## BEGIN INPUT
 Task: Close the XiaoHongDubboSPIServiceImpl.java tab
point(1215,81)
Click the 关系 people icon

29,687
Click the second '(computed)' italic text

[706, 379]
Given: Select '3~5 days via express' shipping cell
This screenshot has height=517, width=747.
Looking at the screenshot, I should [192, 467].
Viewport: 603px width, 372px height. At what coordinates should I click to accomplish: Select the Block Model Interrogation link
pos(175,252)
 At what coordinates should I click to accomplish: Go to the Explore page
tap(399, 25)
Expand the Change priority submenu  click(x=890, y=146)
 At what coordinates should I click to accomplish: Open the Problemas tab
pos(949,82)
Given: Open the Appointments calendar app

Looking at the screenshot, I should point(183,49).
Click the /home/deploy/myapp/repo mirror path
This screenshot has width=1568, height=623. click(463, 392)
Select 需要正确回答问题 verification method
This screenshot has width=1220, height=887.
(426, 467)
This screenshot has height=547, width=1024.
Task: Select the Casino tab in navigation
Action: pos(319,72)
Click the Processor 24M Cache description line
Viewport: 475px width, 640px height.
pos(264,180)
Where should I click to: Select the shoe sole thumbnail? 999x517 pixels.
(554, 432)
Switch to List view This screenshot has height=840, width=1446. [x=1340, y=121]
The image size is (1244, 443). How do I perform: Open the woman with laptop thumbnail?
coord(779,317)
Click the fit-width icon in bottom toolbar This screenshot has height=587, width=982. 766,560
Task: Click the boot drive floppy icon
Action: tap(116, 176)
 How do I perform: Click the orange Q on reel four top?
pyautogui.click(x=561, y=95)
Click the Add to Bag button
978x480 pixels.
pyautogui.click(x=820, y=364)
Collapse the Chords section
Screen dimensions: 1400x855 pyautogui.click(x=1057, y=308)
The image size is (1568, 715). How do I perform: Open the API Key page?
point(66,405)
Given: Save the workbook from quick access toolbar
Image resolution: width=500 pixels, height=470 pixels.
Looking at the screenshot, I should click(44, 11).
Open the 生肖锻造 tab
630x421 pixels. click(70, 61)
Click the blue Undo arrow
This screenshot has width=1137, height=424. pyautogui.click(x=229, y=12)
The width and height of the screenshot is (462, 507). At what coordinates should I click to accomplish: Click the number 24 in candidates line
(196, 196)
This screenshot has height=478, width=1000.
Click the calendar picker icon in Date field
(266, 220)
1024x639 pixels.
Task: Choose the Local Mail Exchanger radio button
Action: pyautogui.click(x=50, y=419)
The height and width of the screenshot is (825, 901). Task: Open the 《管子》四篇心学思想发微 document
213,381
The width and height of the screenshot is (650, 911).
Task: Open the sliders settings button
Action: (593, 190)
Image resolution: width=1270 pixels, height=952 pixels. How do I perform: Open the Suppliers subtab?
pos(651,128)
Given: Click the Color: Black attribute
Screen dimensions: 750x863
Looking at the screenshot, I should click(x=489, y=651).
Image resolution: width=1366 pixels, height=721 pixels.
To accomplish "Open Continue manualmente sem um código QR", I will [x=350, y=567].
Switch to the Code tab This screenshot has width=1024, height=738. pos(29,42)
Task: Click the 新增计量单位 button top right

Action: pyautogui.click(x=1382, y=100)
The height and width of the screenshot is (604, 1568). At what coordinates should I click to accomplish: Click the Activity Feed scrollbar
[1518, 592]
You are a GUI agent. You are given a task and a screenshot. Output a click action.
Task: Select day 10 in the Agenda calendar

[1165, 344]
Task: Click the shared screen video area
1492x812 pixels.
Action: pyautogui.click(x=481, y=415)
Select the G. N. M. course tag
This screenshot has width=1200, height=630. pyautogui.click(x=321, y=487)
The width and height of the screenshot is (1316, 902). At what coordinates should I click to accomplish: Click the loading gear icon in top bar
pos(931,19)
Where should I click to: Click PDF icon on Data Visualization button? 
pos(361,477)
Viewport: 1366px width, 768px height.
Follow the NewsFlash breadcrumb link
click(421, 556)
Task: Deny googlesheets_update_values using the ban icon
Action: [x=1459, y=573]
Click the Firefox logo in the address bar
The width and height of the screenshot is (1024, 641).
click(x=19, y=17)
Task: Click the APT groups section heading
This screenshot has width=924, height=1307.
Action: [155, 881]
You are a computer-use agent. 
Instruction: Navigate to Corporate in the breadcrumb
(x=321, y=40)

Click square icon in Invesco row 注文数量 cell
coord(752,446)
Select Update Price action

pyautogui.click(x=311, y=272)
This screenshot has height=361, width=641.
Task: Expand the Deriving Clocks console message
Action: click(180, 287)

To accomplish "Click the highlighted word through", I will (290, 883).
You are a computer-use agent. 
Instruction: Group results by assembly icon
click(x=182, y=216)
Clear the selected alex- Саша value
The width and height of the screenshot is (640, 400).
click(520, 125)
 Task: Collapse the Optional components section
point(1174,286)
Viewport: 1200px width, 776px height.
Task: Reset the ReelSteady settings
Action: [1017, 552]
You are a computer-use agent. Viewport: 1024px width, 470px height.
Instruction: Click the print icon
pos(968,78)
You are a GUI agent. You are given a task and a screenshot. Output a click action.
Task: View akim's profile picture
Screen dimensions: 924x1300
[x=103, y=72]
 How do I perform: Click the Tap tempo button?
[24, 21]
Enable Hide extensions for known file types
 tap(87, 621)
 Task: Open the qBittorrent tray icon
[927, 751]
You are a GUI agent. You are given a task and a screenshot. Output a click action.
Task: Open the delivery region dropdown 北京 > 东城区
## END INPUT
### GOAL
Render the lines above as a Markdown table with the columns Row and Line, numbering each line in the Row column and skipping blank lines.

### CORRECT RESPONSE
| Row | Line |
|---|---|
| 1 |  Task: Close the XiaoHongDubboSPIServiceImpl.java tab |
| 2 | point(1215,81) |
| 3 | Click the 关系 people icon |
| 4 | 29,687 |
| 5 | Click the second '(computed)' italic text |
| 6 | [706, 379] |
| 7 | Given: Select '3~5 days via express' shipping cell |
| 8 | This screenshot has height=517, width=747. |
| 9 | Looking at the screenshot, I should [192, 467]. |
| 10 | Viewport: 603px width, 372px height. At what coordinates should I click to accomplish: Select the Block Model Interrogation link |
| 11 | pos(175,252) |
| 12 |  At what coordinates should I click to accomplish: Go to the Explore page |
| 13 | tap(399, 25) |
| 14 | Expand the Change priority submenu  click(x=890, y=146) |
| 15 |  At what coordinates should I click to accomplish: Open the Problemas tab |
| 16 | pos(949,82) |
| 17 | Given: Open the Appointments calendar app |
| 18 | Looking at the screenshot, I should point(183,49). |
| 19 | Click the /home/deploy/myapp/repo mirror path |
| 20 | This screenshot has width=1568, height=623. click(463, 392) |
| 21 | Select 需要正确回答问题 verification method |
| 22 | This screenshot has width=1220, height=887. |
| 23 | (426, 467) |
| 24 | This screenshot has height=547, width=1024. |
| 25 | Task: Select the Casino tab in navigation |
| 26 | Action: pos(319,72) |
| 27 | Click the Processor 24M Cache description line |
| 28 | Viewport: 475px width, 640px height. |
| 29 | pos(264,180) |
| 30 | Where should I click to: Select the shoe sole thumbnail? 999x517 pixels. |
| 31 | (554, 432) |
| 32 | Switch to List view This screenshot has height=840, width=1446. [x=1340, y=121] |
| 33 | The image size is (1244, 443). How do I perform: Open the woman with laptop thumbnail? |
| 34 | coord(779,317) |
| 35 | Click the fit-width icon in bottom toolbar This screenshot has height=587, width=982. 766,560 |
| 36 | Task: Click the boot drive floppy icon |
| 37 | Action: tap(116, 176) |
| 38 |  How do I perform: Click the orange Q on reel four top? |
| 39 | pyautogui.click(x=561, y=95) |
| 40 | Click the Add to Bag button |
| 41 | 978x480 pixels. |
| 42 | pyautogui.click(x=820, y=364) |
| 43 | Collapse the Chords section |
| 44 | Screen dimensions: 1400x855 pyautogui.click(x=1057, y=308) |
| 45 | The image size is (1568, 715). How do I perform: Open the API Key page? |
| 46 | point(66,405) |
| 47 | Given: Save the workbook from quick access toolbar |
| 48 | Image resolution: width=500 pixels, height=470 pixels. |
| 49 | Looking at the screenshot, I should click(44, 11). |
| 50 | Open the 生肖锻造 tab |
| 51 | 630x421 pixels. click(70, 61) |
| 52 | Click the blue Undo arrow |
| 53 | This screenshot has width=1137, height=424. pyautogui.click(x=229, y=12) |
| 54 | The width and height of the screenshot is (462, 507). At what coordinates should I click to accomplish: Click the number 24 in candidates line |
| 55 | (196, 196) |
| 56 | This screenshot has height=478, width=1000. |
| 57 | Click the calendar picker icon in Date field |
| 58 | (266, 220) |
| 59 | 1024x639 pixels. |
| 60 | Task: Choose the Local Mail Exchanger radio button |
| 61 | Action: pyautogui.click(x=50, y=419) |
| 62 | The height and width of the screenshot is (825, 901). Task: Open the 《管子》四篇心学思想发微 document |
| 63 | 213,381 |
| 64 | The width and height of the screenshot is (650, 911). |
| 65 | Task: Open the sliders settings button |
| 66 | Action: (593, 190) |
| 67 | Image resolution: width=1270 pixels, height=952 pixels. How do I perform: Open the Suppliers subtab? |
| 68 | pos(651,128) |
| 69 | Given: Click the Color: Black attribute |
| 70 | Screen dimensions: 750x863 |
| 71 | Looking at the screenshot, I should click(x=489, y=651). |
| 72 | Image resolution: width=1366 pixels, height=721 pixels. |
| 73 | To accomplish "Open Continue manualmente sem um código QR", I will [x=350, y=567]. |
| 74 | Switch to the Code tab This screenshot has width=1024, height=738. pos(29,42) |
| 75 | Task: Click the 新增计量单位 button top right |
| 76 | Action: pyautogui.click(x=1382, y=100) |
| 77 | The height and width of the screenshot is (604, 1568). At what coordinates should I click to accomplish: Click the Activity Feed scrollbar |
| 78 | [1518, 592] |
| 79 | You are a GUI agent. You are given a task and a screenshot. Output a click action. |
| 80 | Task: Select day 10 in the Agenda calendar |
| 81 | [1165, 344] |
| 82 | Task: Click the shared screen video area |
| 83 | 1492x812 pixels. |
| 84 | Action: pyautogui.click(x=481, y=415) |
| 85 | Select the G. N. M. course tag |
| 86 | This screenshot has width=1200, height=630. pyautogui.click(x=321, y=487) |
| 87 | The width and height of the screenshot is (1316, 902). At what coordinates should I click to accomplish: Click the loading gear icon in top bar |
| 88 | pos(931,19) |
| 89 | Where should I click to: Click PDF icon on Data Visualization button?  |
| 90 | pos(361,477) |
| 91 | Viewport: 1366px width, 768px height. |
| 92 | Follow the NewsFlash breadcrumb link |
| 93 | click(421, 556) |
| 94 | Task: Deny googlesheets_update_values using the ban icon |
| 95 | Action: [x=1459, y=573] |
| 96 | Click the Firefox logo in the address bar |
| 97 | The width and height of the screenshot is (1024, 641). |
| 98 | click(x=19, y=17) |
| 99 | Task: Click the APT groups section heading |
| 100 | This screenshot has width=924, height=1307. |
| 101 | Action: [155, 881] |
| 102 | You are a computer-use agent.  |
| 103 | Instruction: Navigate to Corporate in the breadcrumb |
| 104 | (x=321, y=40) |
| 105 | Click square icon in Invesco row 注文数量 cell |
| 106 | coord(752,446) |
| 107 | Select Update Price action |
| 108 | pyautogui.click(x=311, y=272) |
| 109 | This screenshot has height=361, width=641. |
| 110 | Task: Expand the Deriving Clocks console message |
| 111 | Action: click(180, 287) |
| 112 | To accomplish "Click the highlighted word through", I will (290, 883). |
| 113 | You are a computer-use agent.  |
| 114 | Instruction: Group results by assembly icon |
| 115 | click(x=182, y=216) |
| 116 | Clear the selected alex- Саша value |
| 117 | The width and height of the screenshot is (640, 400). |
| 118 | click(520, 125) |
| 119 |  Task: Collapse the Optional components section |
| 120 | point(1174,286) |
| 121 | Viewport: 1200px width, 776px height. |
| 122 | Task: Reset the ReelSteady settings |
| 123 | Action: [1017, 552] |
| 124 | You are a computer-use agent. Viewport: 1024px width, 470px height. |
| 125 | Instruction: Click the print icon |
| 126 | pos(968,78) |
| 127 | You are a GUI agent. You are given a task and a screenshot. Output a click action. |
| 128 | Task: View akim's profile picture |
| 129 | Screen dimensions: 924x1300 |
| 130 | [x=103, y=72] |
| 131 |  How do I perform: Click the Tap tempo button? |
| 132 | [24, 21] |
| 133 | Enable Hide extensions for known file types |
| 134 |  tap(87, 621) |
| 135 |  Task: Open the qBittorrent tray icon |
| 136 | [927, 751] |
| 137 | You are a GUI agent. You are given a task and a screenshot. Output a click action. |
| 138 | Task: Open the delivery region dropdown 北京 > 东城区 |